The Israeli prison service has subdued a growing protest movement that had been taking root among African asylum seekers under its detention.
More than 300 Eritreans who illegally crossed into Israel over its southern border had been on hunger strike at the Saharonim detention facility in southern Israel.
They were protesting against an Israeli law that allows them to be detained without trial, and also to express disapproval at efforts by the government to find an African country — other than Eritrea — which will accept them as deportees from Israel.
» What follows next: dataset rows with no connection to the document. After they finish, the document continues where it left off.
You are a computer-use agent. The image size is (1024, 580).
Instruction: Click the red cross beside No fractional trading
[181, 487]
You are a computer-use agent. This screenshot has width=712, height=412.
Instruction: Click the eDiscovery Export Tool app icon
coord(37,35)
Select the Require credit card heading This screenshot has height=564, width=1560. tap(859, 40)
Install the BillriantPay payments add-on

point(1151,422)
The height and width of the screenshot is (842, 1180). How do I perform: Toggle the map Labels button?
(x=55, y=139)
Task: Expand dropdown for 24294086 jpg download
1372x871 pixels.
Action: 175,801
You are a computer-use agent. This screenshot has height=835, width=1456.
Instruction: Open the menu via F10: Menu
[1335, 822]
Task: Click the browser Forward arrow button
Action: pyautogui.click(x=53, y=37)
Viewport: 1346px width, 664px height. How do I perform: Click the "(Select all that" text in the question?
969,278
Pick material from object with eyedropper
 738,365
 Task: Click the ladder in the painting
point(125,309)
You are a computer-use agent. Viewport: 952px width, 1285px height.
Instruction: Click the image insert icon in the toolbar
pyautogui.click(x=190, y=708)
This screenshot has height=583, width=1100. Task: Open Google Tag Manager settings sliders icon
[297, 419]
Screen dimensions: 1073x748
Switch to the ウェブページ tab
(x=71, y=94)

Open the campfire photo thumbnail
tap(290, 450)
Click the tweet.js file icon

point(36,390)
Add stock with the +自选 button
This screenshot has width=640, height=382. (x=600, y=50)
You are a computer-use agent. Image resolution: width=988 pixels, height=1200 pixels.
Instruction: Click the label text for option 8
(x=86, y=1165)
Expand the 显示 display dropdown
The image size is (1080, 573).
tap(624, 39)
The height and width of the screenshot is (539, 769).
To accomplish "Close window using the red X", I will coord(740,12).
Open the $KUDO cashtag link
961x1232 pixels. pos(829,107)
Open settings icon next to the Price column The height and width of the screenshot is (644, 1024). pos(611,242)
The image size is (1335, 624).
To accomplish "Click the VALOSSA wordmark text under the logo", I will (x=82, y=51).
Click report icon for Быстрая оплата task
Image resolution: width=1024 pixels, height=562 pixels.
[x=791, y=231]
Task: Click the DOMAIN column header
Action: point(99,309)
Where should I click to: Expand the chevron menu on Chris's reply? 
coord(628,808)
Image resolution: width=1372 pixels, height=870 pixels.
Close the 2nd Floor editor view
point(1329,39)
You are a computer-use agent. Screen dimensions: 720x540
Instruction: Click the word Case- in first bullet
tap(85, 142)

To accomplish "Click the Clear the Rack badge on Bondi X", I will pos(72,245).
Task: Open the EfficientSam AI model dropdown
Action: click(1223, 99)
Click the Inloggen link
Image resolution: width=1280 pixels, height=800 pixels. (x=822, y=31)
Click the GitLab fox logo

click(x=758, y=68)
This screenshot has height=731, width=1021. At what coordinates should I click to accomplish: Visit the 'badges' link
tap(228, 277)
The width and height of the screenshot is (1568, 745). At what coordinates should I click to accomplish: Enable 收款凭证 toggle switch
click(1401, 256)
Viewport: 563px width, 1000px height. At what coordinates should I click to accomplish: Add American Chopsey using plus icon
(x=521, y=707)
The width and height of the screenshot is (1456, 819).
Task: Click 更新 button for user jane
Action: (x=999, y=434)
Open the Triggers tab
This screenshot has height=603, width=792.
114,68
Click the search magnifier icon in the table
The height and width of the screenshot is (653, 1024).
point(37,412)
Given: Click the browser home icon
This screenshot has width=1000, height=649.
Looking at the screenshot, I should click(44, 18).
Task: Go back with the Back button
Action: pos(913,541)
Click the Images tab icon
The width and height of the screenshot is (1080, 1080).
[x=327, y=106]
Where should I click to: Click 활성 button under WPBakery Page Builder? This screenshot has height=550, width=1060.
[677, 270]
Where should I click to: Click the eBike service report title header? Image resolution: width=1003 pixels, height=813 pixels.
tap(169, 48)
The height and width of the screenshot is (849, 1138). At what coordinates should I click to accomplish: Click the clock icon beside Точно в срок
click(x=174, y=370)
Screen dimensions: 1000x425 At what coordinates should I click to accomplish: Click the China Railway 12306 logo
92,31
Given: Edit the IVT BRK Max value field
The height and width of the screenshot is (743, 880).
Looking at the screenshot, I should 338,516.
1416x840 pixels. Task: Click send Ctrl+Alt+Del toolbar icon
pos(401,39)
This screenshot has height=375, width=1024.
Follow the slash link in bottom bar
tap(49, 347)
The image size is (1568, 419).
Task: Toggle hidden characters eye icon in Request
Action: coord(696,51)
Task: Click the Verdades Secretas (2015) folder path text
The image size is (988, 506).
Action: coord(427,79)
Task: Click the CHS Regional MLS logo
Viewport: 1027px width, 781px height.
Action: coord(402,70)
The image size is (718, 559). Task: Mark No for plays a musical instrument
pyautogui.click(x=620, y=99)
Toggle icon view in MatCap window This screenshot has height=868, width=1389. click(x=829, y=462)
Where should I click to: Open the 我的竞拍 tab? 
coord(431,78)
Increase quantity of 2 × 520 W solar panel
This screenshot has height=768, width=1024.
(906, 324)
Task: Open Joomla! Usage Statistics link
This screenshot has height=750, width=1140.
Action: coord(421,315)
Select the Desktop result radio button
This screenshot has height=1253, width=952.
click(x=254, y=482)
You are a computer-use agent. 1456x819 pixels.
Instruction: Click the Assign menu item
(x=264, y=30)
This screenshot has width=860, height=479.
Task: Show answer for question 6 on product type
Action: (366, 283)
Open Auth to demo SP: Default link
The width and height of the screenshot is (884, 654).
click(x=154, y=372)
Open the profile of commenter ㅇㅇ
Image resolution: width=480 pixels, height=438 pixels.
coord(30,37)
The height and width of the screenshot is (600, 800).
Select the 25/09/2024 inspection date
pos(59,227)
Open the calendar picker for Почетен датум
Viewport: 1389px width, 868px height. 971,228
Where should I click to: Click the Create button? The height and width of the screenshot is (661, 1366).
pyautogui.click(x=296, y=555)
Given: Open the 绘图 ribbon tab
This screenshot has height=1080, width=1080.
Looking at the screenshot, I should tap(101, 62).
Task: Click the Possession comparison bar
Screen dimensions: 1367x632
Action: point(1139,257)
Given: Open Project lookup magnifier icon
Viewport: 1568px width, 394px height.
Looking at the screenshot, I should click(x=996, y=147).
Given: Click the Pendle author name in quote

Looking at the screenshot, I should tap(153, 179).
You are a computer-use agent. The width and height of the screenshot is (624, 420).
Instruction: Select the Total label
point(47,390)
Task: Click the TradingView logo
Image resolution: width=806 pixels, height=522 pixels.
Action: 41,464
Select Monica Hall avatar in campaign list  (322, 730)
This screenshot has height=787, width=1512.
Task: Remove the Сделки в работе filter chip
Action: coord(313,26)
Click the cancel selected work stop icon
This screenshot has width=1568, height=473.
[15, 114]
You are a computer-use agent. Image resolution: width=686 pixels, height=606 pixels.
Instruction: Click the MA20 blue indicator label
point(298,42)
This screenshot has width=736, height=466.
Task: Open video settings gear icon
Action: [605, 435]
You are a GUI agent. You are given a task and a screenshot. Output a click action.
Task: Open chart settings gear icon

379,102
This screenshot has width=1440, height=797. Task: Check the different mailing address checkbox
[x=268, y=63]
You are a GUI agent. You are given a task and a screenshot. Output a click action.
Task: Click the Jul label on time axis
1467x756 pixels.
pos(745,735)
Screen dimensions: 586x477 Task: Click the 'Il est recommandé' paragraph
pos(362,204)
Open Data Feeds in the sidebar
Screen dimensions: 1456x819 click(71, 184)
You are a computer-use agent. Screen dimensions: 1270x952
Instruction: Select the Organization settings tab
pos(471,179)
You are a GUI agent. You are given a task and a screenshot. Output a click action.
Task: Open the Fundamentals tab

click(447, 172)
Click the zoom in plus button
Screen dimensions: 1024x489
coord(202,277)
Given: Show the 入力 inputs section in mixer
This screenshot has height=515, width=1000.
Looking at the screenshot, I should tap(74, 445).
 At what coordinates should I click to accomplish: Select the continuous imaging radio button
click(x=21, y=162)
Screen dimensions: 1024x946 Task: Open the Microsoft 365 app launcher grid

The prison service separated the prisoners from each other in order to break their will to carry on the hunger strike. “We moved them from the places where they were,” confirmed spokeswoman Sivan Weizman.
Sigal Rozen, of the Hotline for Migrant Workers, a group that lobbies on behalf of asylum seekers, criticised the prison service’s approach, saying it had “spread panic” and “further harmed the mental state” of already-vulnerable detainees.
The end of the strike came as Prime Minister Benjamin Netanyahu reiterated his determination to see the asylum seekers leave Israel. He also highlighted the success of a new fence built along the Egyptian border to keep refugees out.
Only 34 Africans — all of whom were detained — entered Israel in the first half of 2013, as opposed to 9,570 in the first half of 2012. “This is the result of the comprehensive work that is being done to deal with infiltration,” said Mr Netanyahu.